Stop confusing innovation and disruption


Repeat after me: “innovation and disruption are not the same thing!”

Now write it down on a piece of paper five times. I’ll wait.

This confusion has become puzzling to me, and the more entrenched it gets – the more difficult it is to define what it is your company (or consultant) is doing, as it tackles transformation. Let’s start with the definitions: innovation (wiki, webster), disruption (wiki, webster). As you can see, it is not the same thing, especially when applied to technology, transition to digital, and change management in general.

Innovation typically happens from inside the companies, either as a whole (top-down method), or by department/team, or 1-2 individuals start changing/improving your products/workflow/operations (bottom-up method). It is usually controlled, planned, proactive, and has buy-in. It has a plan. It has a path to success. It *should* have defined goals (“we’re tweaking A, to look/function like B, over a period of T, to achieve X result. And we’re measuring the impact Y along the way – our costs, overhead, adoption, churn, etc.”) The plan, the goals, the measurement – all critical to success.

Innovation can (often) be resisted from inside (in bigger companies it’s more pronounced), but there must be a buy-in at some level of the company. And if a good innovator sticks to that plan, and properly communicates, s/he will be able to execute successfully. Top-down method can work (if everyone is on board with this innovation, and if the company is small/lean enough); parallel departments/teams – can work too – but is more complex and resource-heavy (because the innovating team will put a lot of new pressure on others, which might lead to internal fracturing, and resistance to change). Bottom-up method is more common, and it can be cheaper, too. A new hire brings forward an improvement, which gets tested, reported, adopted, scaled, and communicated higher-up (not always in the same order, and not always starts with junior/new team member). Voila – this is organic innovation. If you have your manager’s support and guidance – it’s a fun process, too. In this scenario, *you* can focus on innovating, maybe even in silo, and your manager will take on the heavy lifting with communicating, resourcing, getting more buy-ins and scaling out.

◆ TASK STATEMENT ◆
Copy the article on innovation and disruption from "Stop confusing innovation" up to and including "management in general.". The items that come next are from a different source than the article.

◆ EXERCISE DATA ◆
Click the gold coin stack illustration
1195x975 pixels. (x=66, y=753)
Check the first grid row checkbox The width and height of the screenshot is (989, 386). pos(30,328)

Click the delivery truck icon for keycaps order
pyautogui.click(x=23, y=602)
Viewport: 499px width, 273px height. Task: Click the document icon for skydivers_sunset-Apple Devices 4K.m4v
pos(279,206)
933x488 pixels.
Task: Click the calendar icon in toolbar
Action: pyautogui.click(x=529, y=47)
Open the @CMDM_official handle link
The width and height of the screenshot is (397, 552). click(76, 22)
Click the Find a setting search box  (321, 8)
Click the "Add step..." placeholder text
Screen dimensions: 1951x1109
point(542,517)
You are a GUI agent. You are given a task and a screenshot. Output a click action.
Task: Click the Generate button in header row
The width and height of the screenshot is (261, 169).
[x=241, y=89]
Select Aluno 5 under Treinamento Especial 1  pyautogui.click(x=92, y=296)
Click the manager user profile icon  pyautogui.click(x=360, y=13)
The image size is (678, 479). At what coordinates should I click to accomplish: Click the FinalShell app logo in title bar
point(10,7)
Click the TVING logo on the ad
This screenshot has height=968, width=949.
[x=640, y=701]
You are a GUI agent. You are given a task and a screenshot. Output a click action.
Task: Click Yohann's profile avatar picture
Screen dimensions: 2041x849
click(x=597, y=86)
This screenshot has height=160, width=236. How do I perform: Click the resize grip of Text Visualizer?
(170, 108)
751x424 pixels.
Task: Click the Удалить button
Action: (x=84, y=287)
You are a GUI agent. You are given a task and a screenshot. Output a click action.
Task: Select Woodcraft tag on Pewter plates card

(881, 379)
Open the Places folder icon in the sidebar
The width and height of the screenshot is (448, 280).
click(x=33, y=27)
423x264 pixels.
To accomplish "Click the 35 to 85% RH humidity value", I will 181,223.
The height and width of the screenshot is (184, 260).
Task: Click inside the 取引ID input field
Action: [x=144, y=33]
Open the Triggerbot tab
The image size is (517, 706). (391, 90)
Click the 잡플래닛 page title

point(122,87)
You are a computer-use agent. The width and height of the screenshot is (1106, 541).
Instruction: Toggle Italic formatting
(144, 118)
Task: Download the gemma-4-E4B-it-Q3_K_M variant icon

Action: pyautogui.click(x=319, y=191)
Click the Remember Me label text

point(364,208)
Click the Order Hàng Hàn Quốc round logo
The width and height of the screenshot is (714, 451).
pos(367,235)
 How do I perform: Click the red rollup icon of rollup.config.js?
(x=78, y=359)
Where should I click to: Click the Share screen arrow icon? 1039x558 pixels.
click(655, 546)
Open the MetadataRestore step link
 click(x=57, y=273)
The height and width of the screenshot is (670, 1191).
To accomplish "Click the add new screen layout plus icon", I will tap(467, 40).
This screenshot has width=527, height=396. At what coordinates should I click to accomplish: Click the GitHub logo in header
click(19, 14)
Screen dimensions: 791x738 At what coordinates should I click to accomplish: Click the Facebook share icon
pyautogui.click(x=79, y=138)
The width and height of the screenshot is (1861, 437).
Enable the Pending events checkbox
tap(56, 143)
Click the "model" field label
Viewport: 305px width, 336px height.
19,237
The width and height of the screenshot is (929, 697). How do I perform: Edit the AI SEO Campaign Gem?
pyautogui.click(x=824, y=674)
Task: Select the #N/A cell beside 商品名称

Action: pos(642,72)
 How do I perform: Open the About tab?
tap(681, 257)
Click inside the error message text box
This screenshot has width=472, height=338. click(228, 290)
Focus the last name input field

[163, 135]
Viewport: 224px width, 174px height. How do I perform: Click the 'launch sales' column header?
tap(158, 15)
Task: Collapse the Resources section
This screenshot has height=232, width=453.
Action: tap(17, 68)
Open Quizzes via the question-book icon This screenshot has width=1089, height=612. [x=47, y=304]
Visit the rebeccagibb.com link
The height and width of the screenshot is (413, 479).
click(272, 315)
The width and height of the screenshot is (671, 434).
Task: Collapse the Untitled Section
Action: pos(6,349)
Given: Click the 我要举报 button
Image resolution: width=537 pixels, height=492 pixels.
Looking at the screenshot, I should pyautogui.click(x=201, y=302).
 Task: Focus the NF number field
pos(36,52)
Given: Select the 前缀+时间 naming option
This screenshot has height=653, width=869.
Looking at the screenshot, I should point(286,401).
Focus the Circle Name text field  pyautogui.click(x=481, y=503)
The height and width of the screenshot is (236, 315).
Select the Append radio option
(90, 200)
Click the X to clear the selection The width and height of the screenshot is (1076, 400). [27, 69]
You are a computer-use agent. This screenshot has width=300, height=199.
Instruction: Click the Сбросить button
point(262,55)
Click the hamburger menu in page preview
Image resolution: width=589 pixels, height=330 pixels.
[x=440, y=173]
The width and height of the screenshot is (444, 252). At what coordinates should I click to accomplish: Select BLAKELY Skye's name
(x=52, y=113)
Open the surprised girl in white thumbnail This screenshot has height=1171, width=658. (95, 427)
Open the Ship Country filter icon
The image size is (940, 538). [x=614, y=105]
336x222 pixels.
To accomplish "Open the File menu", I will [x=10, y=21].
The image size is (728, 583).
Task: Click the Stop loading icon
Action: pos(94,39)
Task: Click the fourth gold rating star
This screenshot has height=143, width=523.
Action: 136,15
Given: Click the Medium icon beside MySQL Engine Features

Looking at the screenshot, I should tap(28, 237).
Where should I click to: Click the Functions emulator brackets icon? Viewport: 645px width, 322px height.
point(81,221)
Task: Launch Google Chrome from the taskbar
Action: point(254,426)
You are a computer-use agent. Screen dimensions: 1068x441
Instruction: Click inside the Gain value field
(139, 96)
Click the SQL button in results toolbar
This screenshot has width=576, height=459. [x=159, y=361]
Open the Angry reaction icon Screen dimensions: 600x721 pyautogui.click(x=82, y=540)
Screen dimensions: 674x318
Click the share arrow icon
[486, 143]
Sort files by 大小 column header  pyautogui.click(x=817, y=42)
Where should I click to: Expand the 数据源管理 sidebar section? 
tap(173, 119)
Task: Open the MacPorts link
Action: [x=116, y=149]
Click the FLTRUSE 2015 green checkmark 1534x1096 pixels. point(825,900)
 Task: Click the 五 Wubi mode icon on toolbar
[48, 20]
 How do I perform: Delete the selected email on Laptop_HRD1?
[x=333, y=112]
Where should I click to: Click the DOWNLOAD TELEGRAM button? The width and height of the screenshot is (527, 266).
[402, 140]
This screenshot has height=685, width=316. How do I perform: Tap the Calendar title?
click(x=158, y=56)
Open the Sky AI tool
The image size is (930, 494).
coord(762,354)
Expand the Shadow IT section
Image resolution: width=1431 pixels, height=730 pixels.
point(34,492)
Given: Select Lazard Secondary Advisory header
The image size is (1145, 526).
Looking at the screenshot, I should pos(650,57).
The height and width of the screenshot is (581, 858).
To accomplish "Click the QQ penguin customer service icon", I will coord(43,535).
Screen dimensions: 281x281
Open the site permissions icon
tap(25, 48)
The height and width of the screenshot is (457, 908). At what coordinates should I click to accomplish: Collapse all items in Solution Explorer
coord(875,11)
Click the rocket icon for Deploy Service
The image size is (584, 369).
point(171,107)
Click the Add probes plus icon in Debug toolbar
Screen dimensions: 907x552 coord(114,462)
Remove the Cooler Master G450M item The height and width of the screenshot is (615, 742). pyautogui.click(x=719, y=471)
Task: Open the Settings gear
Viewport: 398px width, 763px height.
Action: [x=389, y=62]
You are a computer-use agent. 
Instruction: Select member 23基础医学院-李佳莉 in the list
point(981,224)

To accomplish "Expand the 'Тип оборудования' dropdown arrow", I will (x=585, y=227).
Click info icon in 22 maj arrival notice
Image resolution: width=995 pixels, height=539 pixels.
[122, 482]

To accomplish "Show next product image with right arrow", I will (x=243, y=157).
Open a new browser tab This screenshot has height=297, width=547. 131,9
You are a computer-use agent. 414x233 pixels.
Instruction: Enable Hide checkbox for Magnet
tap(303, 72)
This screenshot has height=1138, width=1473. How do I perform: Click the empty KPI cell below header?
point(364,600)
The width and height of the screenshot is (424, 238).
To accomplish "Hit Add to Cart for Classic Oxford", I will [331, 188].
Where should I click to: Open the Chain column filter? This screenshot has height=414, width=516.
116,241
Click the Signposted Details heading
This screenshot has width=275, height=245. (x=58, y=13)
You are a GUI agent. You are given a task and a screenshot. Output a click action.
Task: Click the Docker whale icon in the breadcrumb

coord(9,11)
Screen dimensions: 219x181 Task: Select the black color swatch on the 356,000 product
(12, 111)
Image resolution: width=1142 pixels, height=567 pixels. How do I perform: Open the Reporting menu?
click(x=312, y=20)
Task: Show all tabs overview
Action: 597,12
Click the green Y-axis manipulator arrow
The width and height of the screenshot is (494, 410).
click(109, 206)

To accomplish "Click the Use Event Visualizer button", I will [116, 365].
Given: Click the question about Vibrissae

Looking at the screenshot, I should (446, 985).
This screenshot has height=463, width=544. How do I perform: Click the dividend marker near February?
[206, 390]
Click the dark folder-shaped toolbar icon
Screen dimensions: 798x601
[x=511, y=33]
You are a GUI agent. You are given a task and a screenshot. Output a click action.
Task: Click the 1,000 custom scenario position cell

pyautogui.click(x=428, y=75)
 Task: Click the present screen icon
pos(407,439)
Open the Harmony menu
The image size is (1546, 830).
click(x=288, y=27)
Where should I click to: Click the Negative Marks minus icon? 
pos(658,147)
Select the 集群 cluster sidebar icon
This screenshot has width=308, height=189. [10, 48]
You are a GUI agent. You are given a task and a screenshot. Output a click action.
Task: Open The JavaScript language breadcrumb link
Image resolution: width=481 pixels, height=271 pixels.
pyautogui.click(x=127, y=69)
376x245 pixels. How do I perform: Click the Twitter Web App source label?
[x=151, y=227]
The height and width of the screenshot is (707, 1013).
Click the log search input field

◆ ANSWER TO THE EXERCISE ◆
Stop confusing innovation and disruption


Repeat after me: “innovation and disruption are not the same thing!”

Now write it down on a piece of paper five times. I’ll wait.

This confusion has become puzzling to me, and the more entrenched it gets – the more difficult it is to define what it is your company (or consultant) is doing, as it tackles transformation. Let’s start with the definitions: innovation (wiki, webster), disruption (wiki, webster). As you can see, it is not the same thing, especially when applied to technology, transition to digital, and change management in general.